In revising the course, I designed it to be forgiving of slow starters but demanding at the end. Students would have to earn at least 90% on the final exam in order to pass-admittedly a high bar. Considering the consequences of error once students reach the bedside, however, I regarded the requirement as well justified.
Faculty support was unanimous, but many students were incredulous. You would have thought I'd asked them to compete in the Olympics. Not a week went by in which I wasn't vigorously defending the "90 or better to pass" standard. Even when a note on the syllabus reminded students that "beyond this course there is no permissible level of error," rationalizations were many. "I'm not good at math; I just want to help people." "I can do it. I just need more time." My favorite: "There's a nursing shortage. Why is it so hard?"
Initially, I was surprised to find the students so daunted. After all, they were juniors who had already passed prerequisite math and chemistry courses. As my surprise turned to disappointment, I wondered if perhaps they were just naive about the real-world consequences of anything less than mastery at drug calculation. So last year I expanded my short syllabus note. I gave them an essay titled "Read Me First," translating my 90% requirement into the clinical realm. Among its points:
* If only four in 100 drug dosage errors are fatal, more than 70 deaths could result from the collective dosage errors of those passing this course.
* The volume of drug calculations performed on the job can be 10 times greater than the number assigned each term to students.
* If as RNs you were allowed the error rate this course permits you could end up collectively responsible for the deaths of 700 mothers, fathers, husbands, wives, sons, daughters, brothers, and sisters in the first three months of practice.
* Even if that's a hundredfold exaggeration, one in 10 new RNs could kill someone by medication error within three months of graduation.
I now rarely hear complaints from students.
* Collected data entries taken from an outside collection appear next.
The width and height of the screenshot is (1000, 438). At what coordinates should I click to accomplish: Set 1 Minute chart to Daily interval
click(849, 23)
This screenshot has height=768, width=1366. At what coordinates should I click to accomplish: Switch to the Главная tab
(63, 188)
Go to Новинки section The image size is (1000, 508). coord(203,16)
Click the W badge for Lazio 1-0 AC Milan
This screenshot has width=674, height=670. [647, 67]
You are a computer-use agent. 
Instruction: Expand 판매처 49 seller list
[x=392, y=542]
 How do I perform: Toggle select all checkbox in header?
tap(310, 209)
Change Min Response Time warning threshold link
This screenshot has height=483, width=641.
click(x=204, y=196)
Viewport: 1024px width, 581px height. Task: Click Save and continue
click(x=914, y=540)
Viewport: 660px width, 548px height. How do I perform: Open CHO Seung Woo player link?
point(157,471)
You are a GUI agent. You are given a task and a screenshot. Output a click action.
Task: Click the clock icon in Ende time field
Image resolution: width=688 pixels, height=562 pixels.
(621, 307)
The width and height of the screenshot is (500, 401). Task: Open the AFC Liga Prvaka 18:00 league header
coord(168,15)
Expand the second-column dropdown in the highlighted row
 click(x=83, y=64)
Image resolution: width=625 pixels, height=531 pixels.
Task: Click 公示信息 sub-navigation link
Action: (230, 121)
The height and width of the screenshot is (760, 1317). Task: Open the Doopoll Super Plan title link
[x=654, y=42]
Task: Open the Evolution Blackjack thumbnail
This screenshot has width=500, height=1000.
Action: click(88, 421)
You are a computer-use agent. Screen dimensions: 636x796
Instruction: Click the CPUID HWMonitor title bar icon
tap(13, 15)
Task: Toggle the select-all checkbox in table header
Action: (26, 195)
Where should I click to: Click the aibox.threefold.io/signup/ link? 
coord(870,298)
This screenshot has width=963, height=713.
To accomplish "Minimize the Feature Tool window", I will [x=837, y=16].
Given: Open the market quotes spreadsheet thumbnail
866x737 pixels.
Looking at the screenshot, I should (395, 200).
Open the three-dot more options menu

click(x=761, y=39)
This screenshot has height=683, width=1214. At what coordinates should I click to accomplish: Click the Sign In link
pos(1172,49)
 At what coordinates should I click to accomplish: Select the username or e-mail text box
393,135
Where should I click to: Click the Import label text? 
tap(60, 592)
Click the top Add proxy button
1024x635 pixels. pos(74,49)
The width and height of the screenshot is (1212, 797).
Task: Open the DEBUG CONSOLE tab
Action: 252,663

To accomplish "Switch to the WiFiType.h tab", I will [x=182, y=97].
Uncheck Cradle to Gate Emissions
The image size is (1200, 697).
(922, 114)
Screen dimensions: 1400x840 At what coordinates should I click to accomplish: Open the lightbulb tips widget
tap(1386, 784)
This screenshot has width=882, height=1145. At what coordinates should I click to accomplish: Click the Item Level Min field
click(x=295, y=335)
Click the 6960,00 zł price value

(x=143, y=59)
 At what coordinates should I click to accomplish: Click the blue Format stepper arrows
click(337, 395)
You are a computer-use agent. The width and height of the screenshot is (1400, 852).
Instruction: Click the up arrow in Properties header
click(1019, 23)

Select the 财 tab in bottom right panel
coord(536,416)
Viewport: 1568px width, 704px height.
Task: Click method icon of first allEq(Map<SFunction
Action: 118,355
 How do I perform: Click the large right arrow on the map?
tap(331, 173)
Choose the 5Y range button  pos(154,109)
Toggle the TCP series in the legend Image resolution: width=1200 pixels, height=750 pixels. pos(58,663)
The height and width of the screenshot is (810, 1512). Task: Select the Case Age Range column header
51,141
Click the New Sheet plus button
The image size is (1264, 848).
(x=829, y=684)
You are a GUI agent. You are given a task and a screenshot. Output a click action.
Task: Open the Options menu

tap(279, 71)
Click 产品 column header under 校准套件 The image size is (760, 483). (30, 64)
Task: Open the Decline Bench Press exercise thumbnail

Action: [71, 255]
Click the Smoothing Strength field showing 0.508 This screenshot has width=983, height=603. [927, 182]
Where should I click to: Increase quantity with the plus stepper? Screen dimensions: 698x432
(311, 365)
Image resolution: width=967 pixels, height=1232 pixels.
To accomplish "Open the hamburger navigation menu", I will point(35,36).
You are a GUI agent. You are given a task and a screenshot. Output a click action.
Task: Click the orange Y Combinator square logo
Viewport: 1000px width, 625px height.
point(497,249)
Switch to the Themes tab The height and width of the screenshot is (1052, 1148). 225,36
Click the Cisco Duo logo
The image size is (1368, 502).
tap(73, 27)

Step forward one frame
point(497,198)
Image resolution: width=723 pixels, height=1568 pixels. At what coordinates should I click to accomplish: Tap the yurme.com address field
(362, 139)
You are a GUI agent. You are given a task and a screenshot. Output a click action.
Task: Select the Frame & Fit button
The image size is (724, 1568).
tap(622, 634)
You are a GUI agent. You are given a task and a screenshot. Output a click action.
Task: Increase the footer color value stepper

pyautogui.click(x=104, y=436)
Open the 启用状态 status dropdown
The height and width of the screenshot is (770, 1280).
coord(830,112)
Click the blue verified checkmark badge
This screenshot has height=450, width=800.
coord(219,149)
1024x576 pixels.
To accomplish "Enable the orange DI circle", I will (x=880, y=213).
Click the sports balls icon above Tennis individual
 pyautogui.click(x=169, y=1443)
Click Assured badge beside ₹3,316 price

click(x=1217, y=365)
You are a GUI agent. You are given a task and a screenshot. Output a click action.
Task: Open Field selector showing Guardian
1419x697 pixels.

Recently I picked up a whining buzz from a source I didn't expect: RNs indignant about having to take drug-calculation competency exams. Again, the rationalizations: "I can do it on the floor." "I'm just not good at tests." Even more troubling: "You mean I can't work if I fail this stupid exam?"
This has led me to believe that my cautionary tale to students has wider applicability. Facilities have recently begun giving drug-calculation competency exams to new hires, but what if the results weren't used solely to determine employment eligibility? Suppose they also were used in assessing the quality of patient care? Might that serve as a not-so-gentle reminder of the consequences to patients of nurses' reluctance to confront issues of competence? Do nurses resist the idea of periodic testing because it's too frightening to consider the harm we may have done or will do?
Sure, it's frightening to acknowledge that our actions-and failures-have life-and-death consequences. But fear can incapacitate or motivate. I believe that our profession's character demands that we summon the courage to address the consequences of incompetence. And address them we must-for our patients' sake as well as our own.